Human CDKN1A splice variant 4 is preferentially translated following UVB. N-TERT cells were irradiated with 0 or 100 J/m² UVB in the presence or absence of DOX to trigger depletion of eIF2α-P and the ISR. Cells were collected 8 h following UVB treatment and lysates were prepared and analyzed by polysome profiling. The amounts of the CDKN1A (A), ATF4 (B), CDKN1A V4 (C), CDKN1A V1 (D), and CCND1 (E) mRNAs in the indicated sucrose gradient fractions were measured by qPCR. Levels of the gene transcripts in each fraction are represented as a percentage of the total gene transcript to discount any changes in the specific mRNA levels. Arrows represent the percent of each transcript that shifts toward or away from heavy polysomes (fractions 5–7). For each panel, the top arrow indicates the shift toward heavy polysomes in response to UVB, whereas the bottom arrow is in response to UVB and DOX treatment. Error bars represent mean ± SD of three separate experiments.

FIGURE 5:

Phosphorylation of eIF2α is required for induced expression of p21 protein following UVB. N-TERT keratinocytes were treated with either vehicle or DOX to induce overexpression of GADD34 and diminish eIF2α-P, followed by exposure to 0 or 100 J/m² UVB. (A) Lysates were collected from cells at the indicated times following UVB treatment and then subjected to immunoblot analyses to measure the indicated proteins.
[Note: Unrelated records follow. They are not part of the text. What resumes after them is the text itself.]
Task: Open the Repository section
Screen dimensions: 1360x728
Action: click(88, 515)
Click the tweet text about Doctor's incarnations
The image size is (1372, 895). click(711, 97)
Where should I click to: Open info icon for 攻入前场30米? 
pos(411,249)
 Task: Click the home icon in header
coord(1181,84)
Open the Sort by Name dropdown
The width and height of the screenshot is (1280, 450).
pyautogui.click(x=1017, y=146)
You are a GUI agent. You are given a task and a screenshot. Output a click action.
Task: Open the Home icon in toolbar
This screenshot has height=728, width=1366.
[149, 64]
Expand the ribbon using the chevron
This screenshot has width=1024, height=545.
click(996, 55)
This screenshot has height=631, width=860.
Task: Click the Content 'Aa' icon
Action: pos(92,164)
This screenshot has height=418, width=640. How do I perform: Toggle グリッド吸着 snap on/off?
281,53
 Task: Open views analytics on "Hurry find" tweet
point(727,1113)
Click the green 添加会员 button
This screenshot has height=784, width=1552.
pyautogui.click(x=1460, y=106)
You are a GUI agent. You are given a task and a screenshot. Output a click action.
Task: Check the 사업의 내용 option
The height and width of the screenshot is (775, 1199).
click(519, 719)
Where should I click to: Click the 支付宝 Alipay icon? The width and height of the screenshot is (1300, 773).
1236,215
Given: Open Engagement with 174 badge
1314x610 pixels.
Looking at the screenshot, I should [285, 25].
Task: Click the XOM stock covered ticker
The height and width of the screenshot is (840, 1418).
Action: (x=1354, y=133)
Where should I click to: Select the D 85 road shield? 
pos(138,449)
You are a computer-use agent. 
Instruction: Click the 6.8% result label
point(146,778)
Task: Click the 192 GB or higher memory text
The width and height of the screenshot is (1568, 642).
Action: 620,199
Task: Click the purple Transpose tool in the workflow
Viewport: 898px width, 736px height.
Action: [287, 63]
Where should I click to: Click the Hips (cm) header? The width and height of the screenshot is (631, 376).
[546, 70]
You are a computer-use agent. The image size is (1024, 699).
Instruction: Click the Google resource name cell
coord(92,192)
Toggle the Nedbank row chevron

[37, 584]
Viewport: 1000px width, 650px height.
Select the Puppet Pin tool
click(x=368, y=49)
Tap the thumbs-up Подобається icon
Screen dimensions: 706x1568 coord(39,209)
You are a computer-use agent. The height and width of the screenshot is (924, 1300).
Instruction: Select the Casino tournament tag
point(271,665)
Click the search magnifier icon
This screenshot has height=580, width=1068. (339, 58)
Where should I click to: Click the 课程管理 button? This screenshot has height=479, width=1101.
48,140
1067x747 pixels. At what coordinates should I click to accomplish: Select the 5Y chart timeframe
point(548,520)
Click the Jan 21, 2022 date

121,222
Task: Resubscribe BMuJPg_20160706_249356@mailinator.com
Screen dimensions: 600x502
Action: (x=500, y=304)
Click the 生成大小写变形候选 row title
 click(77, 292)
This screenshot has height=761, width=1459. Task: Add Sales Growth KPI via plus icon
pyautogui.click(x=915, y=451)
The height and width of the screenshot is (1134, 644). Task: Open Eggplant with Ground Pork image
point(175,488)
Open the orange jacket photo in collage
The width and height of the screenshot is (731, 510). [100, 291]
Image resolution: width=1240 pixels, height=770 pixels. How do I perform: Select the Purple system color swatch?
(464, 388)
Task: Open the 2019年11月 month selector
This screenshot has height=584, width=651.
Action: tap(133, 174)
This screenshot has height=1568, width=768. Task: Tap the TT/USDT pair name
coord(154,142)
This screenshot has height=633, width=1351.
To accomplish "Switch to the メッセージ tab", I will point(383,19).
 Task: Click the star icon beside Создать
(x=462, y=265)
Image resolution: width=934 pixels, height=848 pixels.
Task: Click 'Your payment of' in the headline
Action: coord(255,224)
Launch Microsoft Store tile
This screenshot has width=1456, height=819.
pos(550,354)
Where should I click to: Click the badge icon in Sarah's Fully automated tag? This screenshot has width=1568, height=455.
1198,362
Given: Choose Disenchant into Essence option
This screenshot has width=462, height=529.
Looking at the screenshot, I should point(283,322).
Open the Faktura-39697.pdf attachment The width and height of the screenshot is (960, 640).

Sizes of protein markers are indicated to the right of the panels. Additionally, qPCR was used to measure (B) total CDKN1A, (C) V4, or (D) V1 mRNAs in the N-TERT cells. To determine the effects of CDKN1A loss on cell death, control and CDKN1A knockdown N-TERTs were irradiated with 0 or 100 J/m² UVB. Lysates were collected 8 h following the UVB treatment and subjected to (E) immunoblot analysis to measure cleavage of caspase 3 or (F) PI staining to measure DNA content and relative cell death. * indicates p < 0.05. Error bars represent mean ± SD of three separate experiments.

FIGURE 6:

The 5′-leader of CDKN1A V4 mRNA directs preferential translation in response to eIF2α-P. N-TERTs were transfected with a CDKN1A V4 luciferase reporter followed by treatment with TG or 100 J/m² UVB, as indicated. Measurements of (A) mRNA and (B) luciferase reporter activity are represented as histograms. (C) Translational control was determined for V4 and V1 variants of CDKN1A or an ATF4 luciferase in response to 6 h of treatment with TG. Firefly luciferase activity was determined using a dual luciferase assay. (D) N-TERTs were transfected with the depicted reporter plasmids encoding the indicated uORFs fused with the firefly luciferase CDS. Luciferase activity was measured after 24 h of transfection. (E) Wild type and the indicated mutant versions of the CDKN1A V4 reporter were transfected into N-TERT cells, followed by treatment with TG for 6 h. Firefly luciferase activity was measured using the dual luciferase assay. Relative amounts of luciferase reporter mRNA as measured by qPCR are shown to the left in D and E. The red “x” indicates mutations of the putative indication codons. * indicates p < 0.05 and # indicates p < 0.05 compared with the untreated reporter. Error bars represent mean ± SD of three separate experiments.